Filing for bankruptcy triggers an automatic stay that immediately halts most collection activity, including active wage garnishments. Under 11 U.S.C. § 362, the moment a bankruptcy petition is filed, creditors must stop all attempts to collect debts that existed before the filing — lawsuits, phone calls, bank levies, and garnishments all pause.11Office of the Law Revision Counsel. 11 U.S.C. 362 – Automatic Stay Your employer should stop withholding once notified of the filing.
You may even be able to recover money that was garnished shortly before you filed. Under 11 U.S.C. § 547, a bankruptcy trustee can “avoid” (reverse) certain transfers made within 90 days before the filing date if the payment gave that creditor more than it would have received through the normal bankruptcy process. For individual consumer debtors, the transfer must total at least $600 to be recoverable.12Office of the Law Revision Counsel. 11 U.S.C. 547 – Preferences You’d also need to be able to protect the recovered funds using an available bankruptcy exemption.
Bankruptcy isn’t a silver bullet for every type of garnishment. Child support and alimony obligations are generally not dischargeable and may continue even during bankruptcy. Tax debts have their own complex rules about when they can be eliminated. But for consumer debts that are crushing your take-home pay, a bankruptcy filing is the fastest way to make an active garnishment stop.
Federal law sets the floor, not the ceiling, for garnishment protections. Your employer must follow whichever rule — federal or state — leaves more money in your pocket. A handful of states prohibit wage garnishment for consumer debts entirely, allowing it only for child support and taxes. Several others cap withholding well below the federal 25%: some limit garnishment to 10% of gross wages, while others use income-based sliding scales that protect a larger share of lower earnings.
Some states also recognize a head-of-household exemption, which can shield most or all of your wages if you provide the majority of financial support for a dependent. The specific criteria, income thresholds, and paperwork requirements differ significantly by state. If you’re facing a garnishment, checking your state’s rules is one of the most important steps you can take, because the difference between federal and state limits can be hundreds of dollars per paycheck.

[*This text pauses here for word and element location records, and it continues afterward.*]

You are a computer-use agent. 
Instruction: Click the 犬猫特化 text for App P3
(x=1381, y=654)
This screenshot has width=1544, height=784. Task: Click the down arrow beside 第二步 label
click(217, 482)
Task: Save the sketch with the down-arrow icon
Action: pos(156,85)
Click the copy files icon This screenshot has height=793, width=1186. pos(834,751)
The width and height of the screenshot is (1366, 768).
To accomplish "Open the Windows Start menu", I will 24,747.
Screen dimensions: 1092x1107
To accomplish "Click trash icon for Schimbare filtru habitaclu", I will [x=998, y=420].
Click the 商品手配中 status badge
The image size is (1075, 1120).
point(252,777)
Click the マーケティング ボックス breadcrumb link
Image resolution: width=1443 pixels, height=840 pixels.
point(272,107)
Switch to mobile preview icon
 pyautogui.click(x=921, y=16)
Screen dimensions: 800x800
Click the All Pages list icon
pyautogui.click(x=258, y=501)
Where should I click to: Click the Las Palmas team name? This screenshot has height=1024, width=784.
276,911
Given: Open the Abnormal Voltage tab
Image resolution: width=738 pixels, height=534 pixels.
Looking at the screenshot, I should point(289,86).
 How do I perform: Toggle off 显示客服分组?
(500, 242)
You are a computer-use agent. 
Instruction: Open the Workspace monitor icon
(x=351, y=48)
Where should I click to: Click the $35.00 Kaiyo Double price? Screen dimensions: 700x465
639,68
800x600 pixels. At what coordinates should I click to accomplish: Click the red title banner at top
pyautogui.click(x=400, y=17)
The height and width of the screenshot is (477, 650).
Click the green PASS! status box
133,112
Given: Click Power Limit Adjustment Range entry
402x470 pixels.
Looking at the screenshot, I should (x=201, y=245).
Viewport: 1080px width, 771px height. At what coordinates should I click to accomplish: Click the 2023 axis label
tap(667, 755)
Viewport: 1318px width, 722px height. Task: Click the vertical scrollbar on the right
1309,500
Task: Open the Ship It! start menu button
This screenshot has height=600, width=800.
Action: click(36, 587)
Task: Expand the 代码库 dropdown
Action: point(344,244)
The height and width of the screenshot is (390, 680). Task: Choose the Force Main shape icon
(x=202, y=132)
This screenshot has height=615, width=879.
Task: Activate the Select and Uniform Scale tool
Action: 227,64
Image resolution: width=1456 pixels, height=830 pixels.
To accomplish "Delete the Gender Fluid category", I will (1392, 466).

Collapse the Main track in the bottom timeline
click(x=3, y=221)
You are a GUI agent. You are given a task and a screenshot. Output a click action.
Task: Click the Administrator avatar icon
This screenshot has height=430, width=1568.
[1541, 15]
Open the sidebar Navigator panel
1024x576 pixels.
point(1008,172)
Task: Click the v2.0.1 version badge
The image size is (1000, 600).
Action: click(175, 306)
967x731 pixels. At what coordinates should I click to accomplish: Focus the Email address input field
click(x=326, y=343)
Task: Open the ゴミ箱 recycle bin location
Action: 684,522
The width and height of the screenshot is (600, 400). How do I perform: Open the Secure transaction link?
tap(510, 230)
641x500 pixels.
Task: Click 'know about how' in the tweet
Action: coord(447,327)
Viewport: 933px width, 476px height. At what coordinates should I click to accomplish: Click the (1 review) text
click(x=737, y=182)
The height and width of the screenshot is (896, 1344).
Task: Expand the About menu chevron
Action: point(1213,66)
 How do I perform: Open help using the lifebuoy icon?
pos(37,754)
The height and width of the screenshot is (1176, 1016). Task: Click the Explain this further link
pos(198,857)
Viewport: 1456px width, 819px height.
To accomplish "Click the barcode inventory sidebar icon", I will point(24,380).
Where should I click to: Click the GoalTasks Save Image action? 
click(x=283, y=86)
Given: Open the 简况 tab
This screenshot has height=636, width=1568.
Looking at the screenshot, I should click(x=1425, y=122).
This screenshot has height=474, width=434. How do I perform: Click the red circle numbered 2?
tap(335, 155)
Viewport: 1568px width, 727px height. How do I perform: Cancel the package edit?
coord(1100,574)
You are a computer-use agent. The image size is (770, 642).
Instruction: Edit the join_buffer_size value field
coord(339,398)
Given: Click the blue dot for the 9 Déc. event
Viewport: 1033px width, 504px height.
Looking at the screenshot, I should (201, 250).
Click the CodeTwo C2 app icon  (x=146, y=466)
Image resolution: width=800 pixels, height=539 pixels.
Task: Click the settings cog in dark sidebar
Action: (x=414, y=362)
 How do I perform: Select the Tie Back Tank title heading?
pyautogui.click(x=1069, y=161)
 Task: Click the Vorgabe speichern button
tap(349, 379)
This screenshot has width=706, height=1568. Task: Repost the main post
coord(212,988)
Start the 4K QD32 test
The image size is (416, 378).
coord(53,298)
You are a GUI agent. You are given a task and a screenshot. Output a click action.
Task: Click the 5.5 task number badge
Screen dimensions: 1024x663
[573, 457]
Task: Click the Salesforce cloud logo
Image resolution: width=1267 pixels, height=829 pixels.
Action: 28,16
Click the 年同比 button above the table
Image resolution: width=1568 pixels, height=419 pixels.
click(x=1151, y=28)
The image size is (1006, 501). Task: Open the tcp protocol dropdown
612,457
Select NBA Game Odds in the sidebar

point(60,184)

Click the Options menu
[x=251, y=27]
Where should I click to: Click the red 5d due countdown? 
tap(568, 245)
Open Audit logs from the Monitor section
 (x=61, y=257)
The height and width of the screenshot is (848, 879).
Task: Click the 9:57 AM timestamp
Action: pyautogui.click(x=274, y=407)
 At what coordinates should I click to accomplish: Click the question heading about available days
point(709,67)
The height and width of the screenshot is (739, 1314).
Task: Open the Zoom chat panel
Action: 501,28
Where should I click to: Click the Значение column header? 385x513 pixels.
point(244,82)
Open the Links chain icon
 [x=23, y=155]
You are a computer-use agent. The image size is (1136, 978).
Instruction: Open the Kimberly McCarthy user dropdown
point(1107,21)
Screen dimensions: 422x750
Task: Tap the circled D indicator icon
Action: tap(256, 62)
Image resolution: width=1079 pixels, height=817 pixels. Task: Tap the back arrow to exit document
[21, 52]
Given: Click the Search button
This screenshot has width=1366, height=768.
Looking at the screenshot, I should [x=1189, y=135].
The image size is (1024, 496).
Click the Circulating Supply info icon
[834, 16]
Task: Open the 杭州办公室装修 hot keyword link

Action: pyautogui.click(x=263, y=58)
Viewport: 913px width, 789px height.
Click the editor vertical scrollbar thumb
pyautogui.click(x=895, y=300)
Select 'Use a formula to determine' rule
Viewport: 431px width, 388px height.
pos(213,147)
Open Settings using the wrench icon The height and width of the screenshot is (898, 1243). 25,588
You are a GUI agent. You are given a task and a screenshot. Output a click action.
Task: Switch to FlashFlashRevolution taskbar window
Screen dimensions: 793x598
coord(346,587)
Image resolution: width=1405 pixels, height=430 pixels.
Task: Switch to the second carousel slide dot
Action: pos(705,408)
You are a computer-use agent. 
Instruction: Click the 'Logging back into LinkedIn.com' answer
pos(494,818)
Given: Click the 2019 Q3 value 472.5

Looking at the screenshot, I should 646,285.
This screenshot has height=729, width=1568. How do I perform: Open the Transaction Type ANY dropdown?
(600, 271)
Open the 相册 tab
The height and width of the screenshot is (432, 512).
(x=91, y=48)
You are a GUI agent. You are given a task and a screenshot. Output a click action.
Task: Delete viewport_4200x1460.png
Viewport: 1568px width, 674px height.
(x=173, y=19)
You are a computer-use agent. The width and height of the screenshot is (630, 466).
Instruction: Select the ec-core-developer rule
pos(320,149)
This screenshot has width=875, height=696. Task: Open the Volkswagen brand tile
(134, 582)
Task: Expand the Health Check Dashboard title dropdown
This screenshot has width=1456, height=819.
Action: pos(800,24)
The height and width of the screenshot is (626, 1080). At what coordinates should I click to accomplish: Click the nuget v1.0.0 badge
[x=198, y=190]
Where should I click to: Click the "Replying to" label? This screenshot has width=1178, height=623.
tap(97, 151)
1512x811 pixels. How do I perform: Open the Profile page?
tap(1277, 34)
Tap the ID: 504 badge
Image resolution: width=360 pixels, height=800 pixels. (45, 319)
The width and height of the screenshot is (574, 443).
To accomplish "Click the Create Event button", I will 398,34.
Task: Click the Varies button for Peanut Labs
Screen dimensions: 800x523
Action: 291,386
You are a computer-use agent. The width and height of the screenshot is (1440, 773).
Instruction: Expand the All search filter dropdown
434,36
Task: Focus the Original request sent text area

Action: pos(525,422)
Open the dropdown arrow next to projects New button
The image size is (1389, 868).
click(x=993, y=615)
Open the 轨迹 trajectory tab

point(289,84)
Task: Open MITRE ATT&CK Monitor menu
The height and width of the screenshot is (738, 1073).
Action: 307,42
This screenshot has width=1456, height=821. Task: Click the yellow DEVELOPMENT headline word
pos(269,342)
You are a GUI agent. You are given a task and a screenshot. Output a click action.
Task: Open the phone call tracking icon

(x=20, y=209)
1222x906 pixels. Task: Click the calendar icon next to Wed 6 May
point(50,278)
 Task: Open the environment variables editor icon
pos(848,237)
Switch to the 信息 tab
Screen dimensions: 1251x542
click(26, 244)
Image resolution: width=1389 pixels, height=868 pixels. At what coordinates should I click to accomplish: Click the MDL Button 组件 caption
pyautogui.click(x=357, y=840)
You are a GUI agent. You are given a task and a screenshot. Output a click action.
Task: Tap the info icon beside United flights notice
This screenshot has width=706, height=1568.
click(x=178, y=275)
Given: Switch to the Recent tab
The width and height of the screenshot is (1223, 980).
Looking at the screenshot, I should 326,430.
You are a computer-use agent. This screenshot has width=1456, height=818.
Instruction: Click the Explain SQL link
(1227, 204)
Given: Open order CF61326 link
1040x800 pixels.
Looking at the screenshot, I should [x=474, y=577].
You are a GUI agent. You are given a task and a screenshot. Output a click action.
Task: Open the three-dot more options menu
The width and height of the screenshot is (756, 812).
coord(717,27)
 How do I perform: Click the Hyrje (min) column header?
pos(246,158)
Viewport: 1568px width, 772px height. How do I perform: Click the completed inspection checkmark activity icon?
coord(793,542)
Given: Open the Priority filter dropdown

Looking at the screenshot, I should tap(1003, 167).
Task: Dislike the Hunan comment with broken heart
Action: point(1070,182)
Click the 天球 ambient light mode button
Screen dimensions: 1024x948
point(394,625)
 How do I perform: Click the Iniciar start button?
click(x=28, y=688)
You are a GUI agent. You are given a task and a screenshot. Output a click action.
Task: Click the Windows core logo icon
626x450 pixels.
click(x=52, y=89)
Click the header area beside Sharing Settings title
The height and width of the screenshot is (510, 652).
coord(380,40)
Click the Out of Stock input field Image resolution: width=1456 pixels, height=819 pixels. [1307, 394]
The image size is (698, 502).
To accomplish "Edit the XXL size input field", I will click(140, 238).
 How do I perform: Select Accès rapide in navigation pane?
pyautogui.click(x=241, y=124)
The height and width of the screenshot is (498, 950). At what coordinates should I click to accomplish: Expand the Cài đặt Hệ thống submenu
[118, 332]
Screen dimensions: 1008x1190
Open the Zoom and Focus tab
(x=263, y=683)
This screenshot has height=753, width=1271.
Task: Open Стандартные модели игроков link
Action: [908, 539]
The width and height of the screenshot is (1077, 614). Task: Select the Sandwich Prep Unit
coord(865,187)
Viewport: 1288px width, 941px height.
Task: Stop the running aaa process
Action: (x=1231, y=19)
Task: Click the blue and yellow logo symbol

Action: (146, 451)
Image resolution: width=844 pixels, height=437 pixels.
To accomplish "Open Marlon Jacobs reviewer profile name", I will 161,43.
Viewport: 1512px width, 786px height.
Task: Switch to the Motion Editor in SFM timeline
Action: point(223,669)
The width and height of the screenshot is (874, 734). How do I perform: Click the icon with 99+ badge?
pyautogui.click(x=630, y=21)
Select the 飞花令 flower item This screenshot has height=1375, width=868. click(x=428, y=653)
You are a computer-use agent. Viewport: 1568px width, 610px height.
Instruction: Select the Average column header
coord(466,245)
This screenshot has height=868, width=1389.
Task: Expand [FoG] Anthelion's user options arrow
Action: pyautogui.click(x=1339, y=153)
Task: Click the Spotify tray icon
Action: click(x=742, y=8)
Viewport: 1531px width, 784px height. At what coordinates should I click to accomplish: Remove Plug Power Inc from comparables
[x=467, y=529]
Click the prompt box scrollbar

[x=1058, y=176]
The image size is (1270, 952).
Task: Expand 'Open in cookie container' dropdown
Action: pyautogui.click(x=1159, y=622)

Federal law prohibits your employer from firing you because your wages are being garnished for any single debt. The protection under 15 U.S.C. § 1674 is backed by criminal penalties: an employer who willfully violates this rule faces a fine of up to $1,000, up to one year in prison, or both.13Office of the Law Revision Counsel. 15 U.S.C. 1674 – Restriction on Discharge From Employment by Reason of Garnishment
This protection has a hard limit, though. The statute specifically says “any one indebtedness.” If a second creditor starts garnishing your wages, federal law no longer prohibits your employer from letting you go. The logic behind the distinction isn’t exactly reassuring — Congress apparently decided that one financial setback deserves protection, but a pattern of garnishments doesn’t. Some states extend stronger protections that cover multiple garnishments, so the federal rule is worth knowing as a baseline rather than a guarantee.2U.S. Department of Labor. Fact Sheet 30 Wage Garnishment Protections of the Consumer Credit Protection Act
Employers also sometimes charge a small administrative fee — typically a few dollars per pay period — to cover the cost of processing the garnishment. Whether your employer can do this, and how much it can charge, depends on your state’s rules. These fees come out of your remaining pay, not the garnished amount, which means they shrink your take-home pay beyond what the garnishment itself removes.